In my mind, this machine would start as software. I'd program it to listen, then to talk. Then I'd add a webcam and teach it vision. I'd slowly teach it to do things until it becomes better than me. While it was practicing intelligence, I'd learn robotics and build a humanoid body to encase it. Then I'd have to decide if it was a male or female. While my brothers were playing their video games, these were the thoughts that kept me up at night.

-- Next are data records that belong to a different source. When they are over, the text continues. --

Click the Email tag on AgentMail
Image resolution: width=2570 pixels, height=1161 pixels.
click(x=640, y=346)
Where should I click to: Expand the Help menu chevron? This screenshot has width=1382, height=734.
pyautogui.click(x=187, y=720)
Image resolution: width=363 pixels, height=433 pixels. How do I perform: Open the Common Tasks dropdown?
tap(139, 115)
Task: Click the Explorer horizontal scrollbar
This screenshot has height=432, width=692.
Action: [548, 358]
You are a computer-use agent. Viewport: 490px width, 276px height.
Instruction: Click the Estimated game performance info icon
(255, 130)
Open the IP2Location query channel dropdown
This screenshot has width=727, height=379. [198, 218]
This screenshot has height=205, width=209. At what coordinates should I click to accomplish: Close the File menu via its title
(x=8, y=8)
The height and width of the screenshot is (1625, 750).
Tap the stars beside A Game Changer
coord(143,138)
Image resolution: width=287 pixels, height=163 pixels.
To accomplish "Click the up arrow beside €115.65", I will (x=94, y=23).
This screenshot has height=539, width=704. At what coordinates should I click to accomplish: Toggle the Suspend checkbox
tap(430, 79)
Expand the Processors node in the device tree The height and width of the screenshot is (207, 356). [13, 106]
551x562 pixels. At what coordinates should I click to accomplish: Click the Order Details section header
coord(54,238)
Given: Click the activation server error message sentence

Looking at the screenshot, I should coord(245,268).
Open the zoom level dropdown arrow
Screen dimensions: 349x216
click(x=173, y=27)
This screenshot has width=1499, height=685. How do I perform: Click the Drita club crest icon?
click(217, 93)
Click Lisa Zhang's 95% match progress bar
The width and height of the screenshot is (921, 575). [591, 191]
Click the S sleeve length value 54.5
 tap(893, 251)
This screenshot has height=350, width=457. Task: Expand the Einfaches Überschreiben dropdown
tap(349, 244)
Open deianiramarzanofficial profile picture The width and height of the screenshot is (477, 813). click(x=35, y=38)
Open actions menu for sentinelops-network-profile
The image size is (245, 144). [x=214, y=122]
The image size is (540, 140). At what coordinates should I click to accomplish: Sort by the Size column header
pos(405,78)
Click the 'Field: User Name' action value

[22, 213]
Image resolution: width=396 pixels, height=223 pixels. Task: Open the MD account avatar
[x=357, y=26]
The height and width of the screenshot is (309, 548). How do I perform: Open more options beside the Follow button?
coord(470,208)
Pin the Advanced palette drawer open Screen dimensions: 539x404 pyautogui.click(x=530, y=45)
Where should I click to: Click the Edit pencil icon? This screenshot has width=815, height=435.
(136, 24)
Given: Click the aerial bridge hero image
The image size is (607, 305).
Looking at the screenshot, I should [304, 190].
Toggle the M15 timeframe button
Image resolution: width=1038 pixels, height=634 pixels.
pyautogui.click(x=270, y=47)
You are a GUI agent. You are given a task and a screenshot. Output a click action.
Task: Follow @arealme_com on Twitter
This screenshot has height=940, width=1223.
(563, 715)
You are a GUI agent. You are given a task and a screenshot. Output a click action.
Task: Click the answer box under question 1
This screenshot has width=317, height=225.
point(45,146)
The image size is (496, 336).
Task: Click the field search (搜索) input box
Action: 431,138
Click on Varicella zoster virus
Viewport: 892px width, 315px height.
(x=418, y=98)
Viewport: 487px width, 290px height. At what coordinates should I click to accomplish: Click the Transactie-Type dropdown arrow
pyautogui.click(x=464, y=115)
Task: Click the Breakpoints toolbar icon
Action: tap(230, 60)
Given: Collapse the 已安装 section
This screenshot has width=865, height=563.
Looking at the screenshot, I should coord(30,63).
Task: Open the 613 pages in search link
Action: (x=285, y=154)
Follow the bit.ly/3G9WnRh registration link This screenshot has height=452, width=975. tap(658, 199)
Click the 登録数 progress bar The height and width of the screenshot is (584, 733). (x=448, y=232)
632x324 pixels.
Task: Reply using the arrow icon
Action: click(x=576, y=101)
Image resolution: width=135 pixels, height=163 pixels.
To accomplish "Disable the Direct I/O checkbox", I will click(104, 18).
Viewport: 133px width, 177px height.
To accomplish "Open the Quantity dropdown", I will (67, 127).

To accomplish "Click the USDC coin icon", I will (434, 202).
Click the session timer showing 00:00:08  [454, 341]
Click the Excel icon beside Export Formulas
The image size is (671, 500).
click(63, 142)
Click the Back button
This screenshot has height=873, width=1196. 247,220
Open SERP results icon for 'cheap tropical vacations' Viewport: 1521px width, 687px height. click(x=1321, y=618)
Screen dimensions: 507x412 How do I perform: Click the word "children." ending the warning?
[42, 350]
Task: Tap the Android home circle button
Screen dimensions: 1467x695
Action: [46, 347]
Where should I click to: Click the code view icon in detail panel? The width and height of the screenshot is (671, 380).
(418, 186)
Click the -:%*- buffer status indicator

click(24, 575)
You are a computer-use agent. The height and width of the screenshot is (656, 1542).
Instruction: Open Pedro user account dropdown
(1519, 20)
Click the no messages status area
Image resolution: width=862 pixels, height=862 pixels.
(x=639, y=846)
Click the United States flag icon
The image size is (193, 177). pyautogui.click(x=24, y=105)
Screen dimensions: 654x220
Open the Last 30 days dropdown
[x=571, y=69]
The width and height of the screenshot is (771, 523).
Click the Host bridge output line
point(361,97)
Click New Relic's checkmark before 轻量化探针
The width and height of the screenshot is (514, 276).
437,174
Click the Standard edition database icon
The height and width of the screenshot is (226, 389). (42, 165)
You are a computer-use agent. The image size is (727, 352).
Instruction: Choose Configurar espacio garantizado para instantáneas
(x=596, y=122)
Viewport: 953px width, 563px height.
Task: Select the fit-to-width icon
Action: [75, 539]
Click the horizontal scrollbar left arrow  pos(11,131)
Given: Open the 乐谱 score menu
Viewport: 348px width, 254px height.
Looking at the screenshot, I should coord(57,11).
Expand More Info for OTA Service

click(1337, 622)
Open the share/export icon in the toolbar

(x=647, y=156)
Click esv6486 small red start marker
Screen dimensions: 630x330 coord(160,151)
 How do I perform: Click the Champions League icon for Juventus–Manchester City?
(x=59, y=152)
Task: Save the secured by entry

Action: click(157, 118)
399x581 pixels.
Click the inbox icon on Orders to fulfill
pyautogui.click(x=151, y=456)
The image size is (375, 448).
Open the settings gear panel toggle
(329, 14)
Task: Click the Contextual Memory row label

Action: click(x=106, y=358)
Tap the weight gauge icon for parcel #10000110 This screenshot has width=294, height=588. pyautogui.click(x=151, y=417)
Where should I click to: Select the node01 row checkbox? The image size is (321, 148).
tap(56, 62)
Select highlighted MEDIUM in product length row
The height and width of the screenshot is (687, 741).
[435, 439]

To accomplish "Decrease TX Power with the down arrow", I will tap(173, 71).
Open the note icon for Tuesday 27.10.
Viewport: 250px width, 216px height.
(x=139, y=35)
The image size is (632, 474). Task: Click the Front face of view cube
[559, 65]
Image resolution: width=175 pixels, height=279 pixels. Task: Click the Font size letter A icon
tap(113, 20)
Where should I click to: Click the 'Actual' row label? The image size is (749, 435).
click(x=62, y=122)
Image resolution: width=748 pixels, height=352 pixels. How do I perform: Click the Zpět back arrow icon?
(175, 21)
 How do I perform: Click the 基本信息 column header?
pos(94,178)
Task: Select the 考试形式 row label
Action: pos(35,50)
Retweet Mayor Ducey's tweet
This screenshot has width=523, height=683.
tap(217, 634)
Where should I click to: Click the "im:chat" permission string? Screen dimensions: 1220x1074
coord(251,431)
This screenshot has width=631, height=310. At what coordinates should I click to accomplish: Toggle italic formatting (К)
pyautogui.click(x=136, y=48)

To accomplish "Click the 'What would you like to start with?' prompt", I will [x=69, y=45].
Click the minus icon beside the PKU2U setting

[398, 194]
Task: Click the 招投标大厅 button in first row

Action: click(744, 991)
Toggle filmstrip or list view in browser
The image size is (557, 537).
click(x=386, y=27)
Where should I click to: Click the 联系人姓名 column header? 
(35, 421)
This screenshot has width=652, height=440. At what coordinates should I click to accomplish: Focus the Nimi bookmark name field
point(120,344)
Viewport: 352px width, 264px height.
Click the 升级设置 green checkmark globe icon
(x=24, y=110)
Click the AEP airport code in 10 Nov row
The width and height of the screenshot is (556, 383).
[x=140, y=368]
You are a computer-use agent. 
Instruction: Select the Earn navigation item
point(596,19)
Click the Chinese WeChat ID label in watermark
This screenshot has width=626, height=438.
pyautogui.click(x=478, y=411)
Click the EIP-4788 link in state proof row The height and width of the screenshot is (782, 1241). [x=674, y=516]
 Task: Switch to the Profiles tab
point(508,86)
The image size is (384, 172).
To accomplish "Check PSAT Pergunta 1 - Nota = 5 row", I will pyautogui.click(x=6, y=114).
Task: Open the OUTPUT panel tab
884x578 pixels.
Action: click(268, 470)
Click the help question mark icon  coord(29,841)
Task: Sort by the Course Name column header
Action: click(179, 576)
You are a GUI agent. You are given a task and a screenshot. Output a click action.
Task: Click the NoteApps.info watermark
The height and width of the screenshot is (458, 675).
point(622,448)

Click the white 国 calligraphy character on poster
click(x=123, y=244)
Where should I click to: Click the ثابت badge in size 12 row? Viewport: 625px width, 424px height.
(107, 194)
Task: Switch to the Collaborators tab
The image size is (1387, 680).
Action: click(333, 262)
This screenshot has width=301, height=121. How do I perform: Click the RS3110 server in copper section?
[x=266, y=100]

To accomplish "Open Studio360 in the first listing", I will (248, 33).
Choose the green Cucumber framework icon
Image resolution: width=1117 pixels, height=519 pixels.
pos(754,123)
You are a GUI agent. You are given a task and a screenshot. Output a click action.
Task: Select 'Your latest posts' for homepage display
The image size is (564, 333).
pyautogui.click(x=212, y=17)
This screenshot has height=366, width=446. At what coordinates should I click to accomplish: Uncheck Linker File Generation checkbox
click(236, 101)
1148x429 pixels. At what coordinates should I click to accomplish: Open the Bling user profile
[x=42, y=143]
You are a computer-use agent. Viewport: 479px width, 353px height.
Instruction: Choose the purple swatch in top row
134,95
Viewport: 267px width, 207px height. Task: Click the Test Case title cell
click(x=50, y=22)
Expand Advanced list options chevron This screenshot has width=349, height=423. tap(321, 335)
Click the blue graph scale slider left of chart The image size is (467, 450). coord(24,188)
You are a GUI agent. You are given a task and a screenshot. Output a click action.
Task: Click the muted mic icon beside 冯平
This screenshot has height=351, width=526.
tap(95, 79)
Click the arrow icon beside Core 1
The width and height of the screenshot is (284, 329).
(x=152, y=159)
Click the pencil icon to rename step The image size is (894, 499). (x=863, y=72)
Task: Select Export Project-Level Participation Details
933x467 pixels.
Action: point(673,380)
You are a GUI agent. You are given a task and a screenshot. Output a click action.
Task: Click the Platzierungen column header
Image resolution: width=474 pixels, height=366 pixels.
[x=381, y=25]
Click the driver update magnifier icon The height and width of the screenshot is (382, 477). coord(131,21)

But when I sat at the computer, I had no idea how to get started. In the early 2000s, there wasn't a lot of material to go from on the web. Plus the little that was there was in English. One article I remember translating through yahoo's babelfish had one idea that stuck with me. It said something like "It's hard to say a person is intelligent if you look at them through a microscope." The building blocks of a living being are simple. They perform small simple tasks that can be programmed in a computer. But zoom out and these small components add up to become intelligent beings.

That's just what you see when you explore neural networks, the idea behind the state of the art AI today. They are small simple components that hardly look intelligent. In fact, they are simple math equations. Yet, put them all together and you have face recognition, machine translation, and self-driving cars.

I didn't build my humanoid, turns out I don't need to talk to computers that badly. But that experience has sparked an interest in computer intelligence that I continue to practice to this very day.